The note itself defines what counts as a default, and smart drafting goes beyond just “missed a payment.” Typical default triggers include failure to make a scheduled payment within the grace period, a material breach of any covenant in the note (like failing to maintain insurance on collateral), a bankruptcy filing by the borrower, and the borrower’s insolvency. For secured notes, letting collateral lose significant value without replacing it can also trigger a default.
When a default occurs, the lender typically must send formal written notice — usually by certified mail — before taking enforcement action. The notice gives the borrower a cure period, commonly 10 to 30 days, to fix the problem. If the borrower catches up on payments or remedies the breach during this window, the default is cured and the note continues on its original terms. Skipping the notice requirement, even when the borrower is clearly in the wrong, can jeopardize the lender’s enforcement rights.
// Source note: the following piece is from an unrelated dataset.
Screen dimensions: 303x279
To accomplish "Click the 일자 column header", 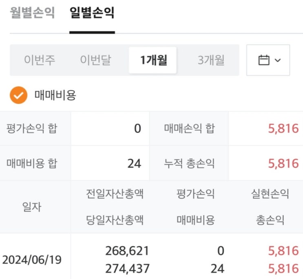I will 31,207.
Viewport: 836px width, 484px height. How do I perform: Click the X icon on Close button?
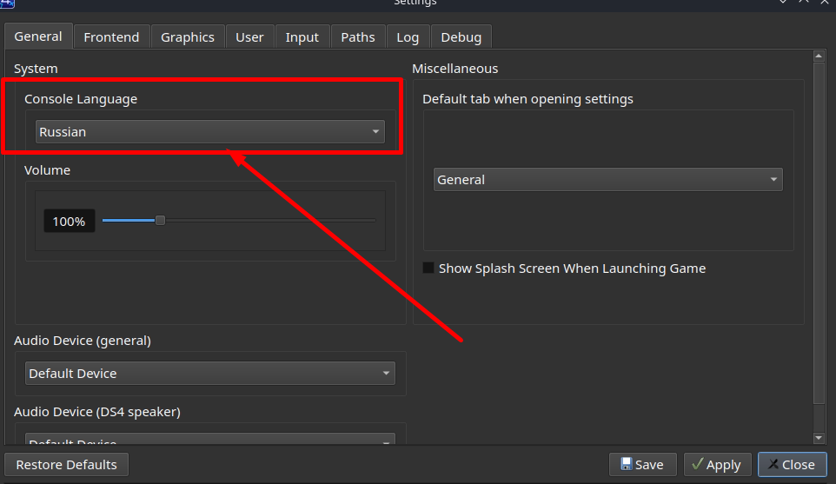point(773,465)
After invoking the acceleration clause and demanding full payment, the lender’s main option is filing a lawsuit to obtain a money judgment. That judgment validates the debt amount and opens the door to state collection tools like liens on real property, bank account levies, and garnishment of business receivables. The process works, but it’s slow and expensive — which is exactly why attorney’s fees clauses exist.
A secured lender has additional options. After default, the lender can pursue judicial remedies, foreclose on the collateral, or use any other available procedure to enforce the security interest.10Legal Information Institute. Uniform Commercial Code 9-601 – Rights After Default If the lender takes possession and sells the collateral, every aspect of that sale must be “commercially reasonable” — meaning a fair process, at a reasonable time and place, on terms that reflect market conditions.11Legal Information Institute. Uniform Commercial Code 9-610 – Disposition of Collateral After Default
Sale proceeds are applied in a specific order: first to the lender’s reasonable collection expenses (including attorney’s fees if the agreement allows them), then to the outstanding debt, then to any subordinate lienholders who made a timely claim. If anything is left over, the borrower gets the surplus. If the sale doesn’t cover the full debt, the borrower remains liable for the deficiency — which then becomes an unsecured obligation the lender can pursue through the courts.12Legal Information Institute. Uniform Commercial Code 9-615 – Application of Proceeds of Disposition
Lenders don’t have unlimited time to enforce a defaulted note. Under the UCC, an action to enforce a note with a fixed maturity date must be filed within six years of the due date (or six years after acceleration, if the lender accelerated the balance). For demand notes where a demand was actually made, the six-year clock starts from the date of demand. If no demand is ever made and no principal or interest has been paid for ten consecutive years, the right to enforce expires entirely.13Legal Information Institute. Uniform Commercial Code 3-118 – Statute of Limitations Some states have adopted different timeframes, so confirm the applicable period under the state whose law governs the note.